Les industriels appellent à relier les marchés du carbone britannique et européen



Publié le 25 avr. 2021 à 11:00

« Pourquoi nous séparer ? » Un certain nombre d’associations de différents secteurs industriels et de traders du Royaume-Uni et d’Europe ont appelé le Premier ministre britannique, Boris Johnson, et la présidente de la Commission européenne, Ursula von der Leyen, à relier le futur marché du carbone britannique au marché des quotas d’émissions européen.

Le marché européen du carbone, créé en 2005, est aujourd’hui le plus grand au monde et l’outil principal de l’Union européenne pour réduire ses émissions de gaz à effet de serre. Ce marché des « droits à polluer » permet aux industriels de certains secteurs (électricité, sidérurgie, cimenterie, chimie, transport aérien) d’acheter des quotas d’émission de CO2 afin de compenser leurs émissions de gaz à effet de serre.

« Les avantages de lier les deux systèmes sont clairs »

Jusqu’en décembre 2020, les industriels britanniques étaient couverts par le système européen. Mais en sortant de l’Union européenne, le Royaume-Uni a décidé de lancer son propre marché, dont les toutes premières enchères doivent avoir lieu le 19 mai prochain. Et, pour l’instant, les industriels britanniques n’ont pas le droit d’utiliser les quotas européens pour justifier leurs émissions auprès du régulateur britannique.

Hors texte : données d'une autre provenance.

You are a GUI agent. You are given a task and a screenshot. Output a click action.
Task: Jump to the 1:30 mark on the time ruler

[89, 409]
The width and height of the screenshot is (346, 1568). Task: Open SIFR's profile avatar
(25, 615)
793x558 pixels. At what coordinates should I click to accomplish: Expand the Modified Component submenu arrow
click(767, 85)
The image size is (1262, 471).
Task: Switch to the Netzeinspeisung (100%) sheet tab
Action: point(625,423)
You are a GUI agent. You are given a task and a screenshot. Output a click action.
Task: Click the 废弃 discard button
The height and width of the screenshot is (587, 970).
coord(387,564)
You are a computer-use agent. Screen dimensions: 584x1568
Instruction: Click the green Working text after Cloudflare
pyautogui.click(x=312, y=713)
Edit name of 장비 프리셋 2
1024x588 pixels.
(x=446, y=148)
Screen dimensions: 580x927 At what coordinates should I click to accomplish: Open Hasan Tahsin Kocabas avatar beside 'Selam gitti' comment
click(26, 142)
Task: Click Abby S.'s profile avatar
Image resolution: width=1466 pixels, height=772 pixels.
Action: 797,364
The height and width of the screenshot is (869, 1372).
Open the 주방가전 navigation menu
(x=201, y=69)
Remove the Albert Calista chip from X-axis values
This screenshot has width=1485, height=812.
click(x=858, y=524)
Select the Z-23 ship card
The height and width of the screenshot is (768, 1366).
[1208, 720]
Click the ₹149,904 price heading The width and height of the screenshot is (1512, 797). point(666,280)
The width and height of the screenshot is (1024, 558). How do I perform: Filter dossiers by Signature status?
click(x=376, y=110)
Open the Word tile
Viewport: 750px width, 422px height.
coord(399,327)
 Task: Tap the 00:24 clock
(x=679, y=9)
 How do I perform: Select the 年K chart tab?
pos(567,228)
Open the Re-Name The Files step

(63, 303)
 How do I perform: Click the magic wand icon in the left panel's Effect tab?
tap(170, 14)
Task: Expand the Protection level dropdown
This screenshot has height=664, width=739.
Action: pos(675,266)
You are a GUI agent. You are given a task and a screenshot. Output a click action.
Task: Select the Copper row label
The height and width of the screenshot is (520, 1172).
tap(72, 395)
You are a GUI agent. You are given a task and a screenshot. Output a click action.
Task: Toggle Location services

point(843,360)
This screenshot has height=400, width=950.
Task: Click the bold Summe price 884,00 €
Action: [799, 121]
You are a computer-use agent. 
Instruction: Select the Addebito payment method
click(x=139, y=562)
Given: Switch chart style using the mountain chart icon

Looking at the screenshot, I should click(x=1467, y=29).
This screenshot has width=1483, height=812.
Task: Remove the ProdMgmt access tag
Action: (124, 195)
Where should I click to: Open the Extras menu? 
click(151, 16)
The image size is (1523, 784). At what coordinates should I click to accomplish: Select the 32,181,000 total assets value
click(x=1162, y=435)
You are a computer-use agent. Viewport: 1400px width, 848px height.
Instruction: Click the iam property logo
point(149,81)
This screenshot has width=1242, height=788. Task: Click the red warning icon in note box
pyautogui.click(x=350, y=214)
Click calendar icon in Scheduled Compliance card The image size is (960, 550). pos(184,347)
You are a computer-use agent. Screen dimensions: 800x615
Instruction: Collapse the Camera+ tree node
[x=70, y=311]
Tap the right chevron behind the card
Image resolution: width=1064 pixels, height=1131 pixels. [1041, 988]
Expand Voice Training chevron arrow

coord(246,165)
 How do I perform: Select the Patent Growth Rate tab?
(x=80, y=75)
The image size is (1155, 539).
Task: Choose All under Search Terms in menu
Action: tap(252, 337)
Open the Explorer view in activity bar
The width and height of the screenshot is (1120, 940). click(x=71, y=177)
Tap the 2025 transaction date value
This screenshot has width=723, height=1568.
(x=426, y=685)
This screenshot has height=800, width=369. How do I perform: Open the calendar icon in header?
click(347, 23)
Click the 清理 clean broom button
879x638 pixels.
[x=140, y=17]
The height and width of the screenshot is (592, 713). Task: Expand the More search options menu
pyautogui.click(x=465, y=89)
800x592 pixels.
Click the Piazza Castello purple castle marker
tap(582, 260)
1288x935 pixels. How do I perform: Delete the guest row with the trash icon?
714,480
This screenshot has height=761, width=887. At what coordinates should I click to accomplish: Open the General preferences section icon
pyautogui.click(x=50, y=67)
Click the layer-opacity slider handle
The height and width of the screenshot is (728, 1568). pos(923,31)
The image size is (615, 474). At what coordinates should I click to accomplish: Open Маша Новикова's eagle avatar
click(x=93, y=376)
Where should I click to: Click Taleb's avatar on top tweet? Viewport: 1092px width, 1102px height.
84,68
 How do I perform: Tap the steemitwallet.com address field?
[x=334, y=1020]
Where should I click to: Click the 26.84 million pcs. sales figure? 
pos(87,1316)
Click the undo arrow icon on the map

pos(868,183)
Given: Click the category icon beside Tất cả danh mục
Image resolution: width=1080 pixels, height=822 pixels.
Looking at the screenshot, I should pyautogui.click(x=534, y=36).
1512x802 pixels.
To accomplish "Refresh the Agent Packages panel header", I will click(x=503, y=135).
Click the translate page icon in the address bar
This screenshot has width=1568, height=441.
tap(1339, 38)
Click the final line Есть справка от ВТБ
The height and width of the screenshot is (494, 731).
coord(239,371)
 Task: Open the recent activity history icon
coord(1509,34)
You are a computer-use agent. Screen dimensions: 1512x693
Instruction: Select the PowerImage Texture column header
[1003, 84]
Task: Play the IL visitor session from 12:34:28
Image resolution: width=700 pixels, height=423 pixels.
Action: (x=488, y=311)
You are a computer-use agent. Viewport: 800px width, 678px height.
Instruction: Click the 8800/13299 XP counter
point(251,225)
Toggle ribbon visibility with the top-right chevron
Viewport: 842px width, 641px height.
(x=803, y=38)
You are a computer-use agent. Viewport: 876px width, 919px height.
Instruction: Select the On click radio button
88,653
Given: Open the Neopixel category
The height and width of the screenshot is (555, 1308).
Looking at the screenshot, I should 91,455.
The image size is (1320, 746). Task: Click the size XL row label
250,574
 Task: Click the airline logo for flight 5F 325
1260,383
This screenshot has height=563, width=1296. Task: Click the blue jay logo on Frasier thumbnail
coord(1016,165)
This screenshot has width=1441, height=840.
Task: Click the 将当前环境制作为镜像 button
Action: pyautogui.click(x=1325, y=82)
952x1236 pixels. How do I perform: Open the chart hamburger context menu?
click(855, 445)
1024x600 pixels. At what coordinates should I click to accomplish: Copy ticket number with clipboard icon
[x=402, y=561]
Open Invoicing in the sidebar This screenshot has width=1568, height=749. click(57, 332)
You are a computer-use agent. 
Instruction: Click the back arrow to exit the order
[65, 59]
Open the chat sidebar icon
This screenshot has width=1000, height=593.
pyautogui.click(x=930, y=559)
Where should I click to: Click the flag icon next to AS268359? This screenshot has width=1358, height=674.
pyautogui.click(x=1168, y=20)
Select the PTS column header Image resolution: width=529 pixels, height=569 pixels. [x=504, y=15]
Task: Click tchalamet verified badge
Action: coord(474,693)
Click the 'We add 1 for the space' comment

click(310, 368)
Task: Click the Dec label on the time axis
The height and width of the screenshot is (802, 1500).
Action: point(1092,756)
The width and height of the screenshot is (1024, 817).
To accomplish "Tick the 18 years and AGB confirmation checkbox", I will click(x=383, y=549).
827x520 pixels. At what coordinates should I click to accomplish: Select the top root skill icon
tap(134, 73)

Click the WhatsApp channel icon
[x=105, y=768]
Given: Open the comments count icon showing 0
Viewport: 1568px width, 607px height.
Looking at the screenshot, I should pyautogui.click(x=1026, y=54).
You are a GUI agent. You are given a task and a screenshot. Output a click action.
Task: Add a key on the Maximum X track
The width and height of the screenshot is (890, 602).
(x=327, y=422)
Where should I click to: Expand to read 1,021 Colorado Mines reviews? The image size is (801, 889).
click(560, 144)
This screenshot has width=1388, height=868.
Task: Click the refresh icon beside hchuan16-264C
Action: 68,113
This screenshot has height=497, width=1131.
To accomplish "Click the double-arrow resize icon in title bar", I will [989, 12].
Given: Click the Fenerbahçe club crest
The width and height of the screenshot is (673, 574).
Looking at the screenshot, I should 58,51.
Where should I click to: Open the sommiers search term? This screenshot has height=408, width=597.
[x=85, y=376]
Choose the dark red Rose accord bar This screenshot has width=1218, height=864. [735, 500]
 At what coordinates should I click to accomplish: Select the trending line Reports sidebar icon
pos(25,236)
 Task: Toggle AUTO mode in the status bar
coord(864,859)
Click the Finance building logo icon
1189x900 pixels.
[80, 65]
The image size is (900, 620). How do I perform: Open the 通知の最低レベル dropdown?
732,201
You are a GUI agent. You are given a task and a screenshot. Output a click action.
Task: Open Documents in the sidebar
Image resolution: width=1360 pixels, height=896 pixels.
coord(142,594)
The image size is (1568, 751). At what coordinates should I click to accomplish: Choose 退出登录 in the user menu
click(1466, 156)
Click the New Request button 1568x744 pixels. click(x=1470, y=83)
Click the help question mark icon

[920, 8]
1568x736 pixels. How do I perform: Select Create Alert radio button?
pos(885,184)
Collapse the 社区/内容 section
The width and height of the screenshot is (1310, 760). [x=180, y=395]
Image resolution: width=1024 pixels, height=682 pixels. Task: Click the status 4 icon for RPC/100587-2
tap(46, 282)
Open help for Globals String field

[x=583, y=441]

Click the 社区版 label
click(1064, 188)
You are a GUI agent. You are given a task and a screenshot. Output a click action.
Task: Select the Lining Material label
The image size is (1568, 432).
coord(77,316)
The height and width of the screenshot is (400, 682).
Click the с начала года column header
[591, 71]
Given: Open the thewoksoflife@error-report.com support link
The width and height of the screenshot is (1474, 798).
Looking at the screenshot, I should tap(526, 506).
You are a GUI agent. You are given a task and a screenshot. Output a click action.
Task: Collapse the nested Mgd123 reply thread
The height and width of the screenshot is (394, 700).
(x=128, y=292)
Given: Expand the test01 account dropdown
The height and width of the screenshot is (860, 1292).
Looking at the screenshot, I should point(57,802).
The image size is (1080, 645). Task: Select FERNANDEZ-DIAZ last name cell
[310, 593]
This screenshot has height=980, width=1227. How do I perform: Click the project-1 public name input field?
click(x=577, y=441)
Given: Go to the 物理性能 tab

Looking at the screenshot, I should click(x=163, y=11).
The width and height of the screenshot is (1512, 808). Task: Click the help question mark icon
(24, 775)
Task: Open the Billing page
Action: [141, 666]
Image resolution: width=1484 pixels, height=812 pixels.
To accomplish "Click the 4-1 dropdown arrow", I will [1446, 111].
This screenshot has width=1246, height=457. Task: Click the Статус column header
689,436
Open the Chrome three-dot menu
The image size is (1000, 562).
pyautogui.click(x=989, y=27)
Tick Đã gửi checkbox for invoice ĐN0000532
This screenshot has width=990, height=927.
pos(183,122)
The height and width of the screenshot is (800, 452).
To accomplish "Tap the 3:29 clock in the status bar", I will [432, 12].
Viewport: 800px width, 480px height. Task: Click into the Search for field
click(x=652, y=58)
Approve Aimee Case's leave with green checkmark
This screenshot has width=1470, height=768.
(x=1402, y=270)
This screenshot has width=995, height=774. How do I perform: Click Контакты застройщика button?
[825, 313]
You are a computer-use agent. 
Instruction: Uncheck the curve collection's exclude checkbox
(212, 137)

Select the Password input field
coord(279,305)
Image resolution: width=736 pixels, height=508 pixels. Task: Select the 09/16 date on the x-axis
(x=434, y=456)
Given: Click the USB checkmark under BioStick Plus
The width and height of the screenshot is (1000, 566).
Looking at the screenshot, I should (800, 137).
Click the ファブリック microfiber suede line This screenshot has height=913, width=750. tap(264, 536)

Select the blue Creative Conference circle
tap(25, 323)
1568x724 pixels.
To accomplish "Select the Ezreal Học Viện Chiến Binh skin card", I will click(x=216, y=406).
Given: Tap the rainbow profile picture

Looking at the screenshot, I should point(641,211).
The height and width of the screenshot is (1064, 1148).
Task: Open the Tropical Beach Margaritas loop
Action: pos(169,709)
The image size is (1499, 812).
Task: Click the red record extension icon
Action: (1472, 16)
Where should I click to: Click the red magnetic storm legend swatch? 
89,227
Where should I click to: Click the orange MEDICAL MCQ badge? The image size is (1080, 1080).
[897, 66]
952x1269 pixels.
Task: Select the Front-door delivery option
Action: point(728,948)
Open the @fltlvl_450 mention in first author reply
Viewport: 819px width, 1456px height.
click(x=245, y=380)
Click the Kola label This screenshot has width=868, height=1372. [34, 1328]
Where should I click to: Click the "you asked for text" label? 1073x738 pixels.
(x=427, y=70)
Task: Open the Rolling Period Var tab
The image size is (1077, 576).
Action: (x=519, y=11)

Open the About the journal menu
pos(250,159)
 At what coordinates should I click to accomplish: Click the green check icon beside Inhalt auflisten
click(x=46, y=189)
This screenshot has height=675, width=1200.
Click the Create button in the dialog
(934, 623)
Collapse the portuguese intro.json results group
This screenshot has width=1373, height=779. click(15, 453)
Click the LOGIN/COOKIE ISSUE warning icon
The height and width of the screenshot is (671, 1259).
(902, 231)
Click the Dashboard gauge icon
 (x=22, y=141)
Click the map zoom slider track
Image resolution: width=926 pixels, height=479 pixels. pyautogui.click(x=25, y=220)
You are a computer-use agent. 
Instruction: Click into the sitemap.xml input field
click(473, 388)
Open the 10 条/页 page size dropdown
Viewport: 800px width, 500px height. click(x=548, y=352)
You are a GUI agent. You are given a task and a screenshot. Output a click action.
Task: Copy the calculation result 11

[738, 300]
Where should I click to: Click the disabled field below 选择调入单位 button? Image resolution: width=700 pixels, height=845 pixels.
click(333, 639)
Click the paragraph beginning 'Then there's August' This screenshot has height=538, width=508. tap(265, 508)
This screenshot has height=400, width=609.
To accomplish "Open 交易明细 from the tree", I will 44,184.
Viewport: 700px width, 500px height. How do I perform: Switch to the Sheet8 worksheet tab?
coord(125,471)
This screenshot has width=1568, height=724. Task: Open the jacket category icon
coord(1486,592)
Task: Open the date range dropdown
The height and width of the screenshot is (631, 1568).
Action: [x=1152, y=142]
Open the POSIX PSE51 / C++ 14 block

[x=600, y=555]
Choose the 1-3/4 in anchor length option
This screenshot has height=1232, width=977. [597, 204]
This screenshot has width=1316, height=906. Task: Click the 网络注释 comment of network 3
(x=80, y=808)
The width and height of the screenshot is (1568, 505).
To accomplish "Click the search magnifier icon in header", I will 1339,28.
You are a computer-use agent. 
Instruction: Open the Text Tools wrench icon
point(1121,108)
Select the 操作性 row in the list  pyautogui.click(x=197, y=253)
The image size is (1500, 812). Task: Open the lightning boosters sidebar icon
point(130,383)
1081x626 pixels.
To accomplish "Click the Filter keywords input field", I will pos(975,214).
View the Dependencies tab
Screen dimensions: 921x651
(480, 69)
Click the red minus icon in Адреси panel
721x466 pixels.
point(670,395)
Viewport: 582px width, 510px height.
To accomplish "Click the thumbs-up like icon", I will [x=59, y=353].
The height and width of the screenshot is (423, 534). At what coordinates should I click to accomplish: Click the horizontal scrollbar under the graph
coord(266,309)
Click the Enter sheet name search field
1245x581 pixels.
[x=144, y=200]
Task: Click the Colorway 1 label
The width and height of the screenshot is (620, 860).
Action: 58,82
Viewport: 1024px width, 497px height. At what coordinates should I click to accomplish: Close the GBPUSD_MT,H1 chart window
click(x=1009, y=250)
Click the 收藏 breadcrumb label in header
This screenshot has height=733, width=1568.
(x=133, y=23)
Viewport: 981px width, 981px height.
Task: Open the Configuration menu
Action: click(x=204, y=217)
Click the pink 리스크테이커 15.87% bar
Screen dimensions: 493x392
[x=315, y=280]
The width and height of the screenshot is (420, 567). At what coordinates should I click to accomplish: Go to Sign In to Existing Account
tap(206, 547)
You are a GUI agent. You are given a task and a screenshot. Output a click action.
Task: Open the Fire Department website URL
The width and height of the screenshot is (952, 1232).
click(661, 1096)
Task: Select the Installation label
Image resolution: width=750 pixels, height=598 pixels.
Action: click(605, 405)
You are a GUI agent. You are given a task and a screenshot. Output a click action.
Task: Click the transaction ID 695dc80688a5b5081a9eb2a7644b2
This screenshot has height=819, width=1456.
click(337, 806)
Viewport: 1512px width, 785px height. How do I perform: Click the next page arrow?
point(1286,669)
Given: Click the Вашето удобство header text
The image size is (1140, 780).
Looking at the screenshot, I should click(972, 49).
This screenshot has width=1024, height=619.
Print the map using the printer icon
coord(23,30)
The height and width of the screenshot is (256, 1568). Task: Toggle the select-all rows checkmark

« Les avantages de lier les deux systèmes sont clairs en termes de liquidité, de détermination du prix et de capacité à attirer des réductions dans toute l’Europe plutôt qu’au Royaume-Uni », expliquent les intéressés dans une lettre adressée à Boris Johnson. « Cela créerait également des conditions de concurrence équitable en termes de tarification du carbone, en évitant les distorsions », ajoutent-ils.

L’Europe a officialisé le relèvement de ses objectifs climatiques pour viser une réduction de ses émissions de gaz à effet de serre de 55 % d’ici à 2030, par rapport à 1990, ce qui a contribué à une hausse rapide du prix du carbone ces derniers mois. De son côté, le Royaume-Uni s’est engagé à réduire ses émissions de pas moins de 78 % d’ici à 2035.

Le nombre de quotas disponibles devrait donc être relativement réduit et le marché britannique devrait s’avérer nettement moins liquide comparé à son homologue européen. Les industriels s’inquiètent que le prix des quotas britanniques explose très rapidement. Côté européen, c’est l’inverse. Les Britanniques étaient les plus gros acheteurs de quotas européens fin 2020. Non seulement, ils ont conservé leurs quotas mais ils restent actifs sur le marché afin de couvrir leurs émissions futures. S’ils devaient les revendre, les prix risqueraient de chuter. Si l’hypothèse d’un lien entre les deux marchés n’est pas écartée des deux côtés de la Manche, aucun engagement politique clair n’a pour autant été pris pour l’instant.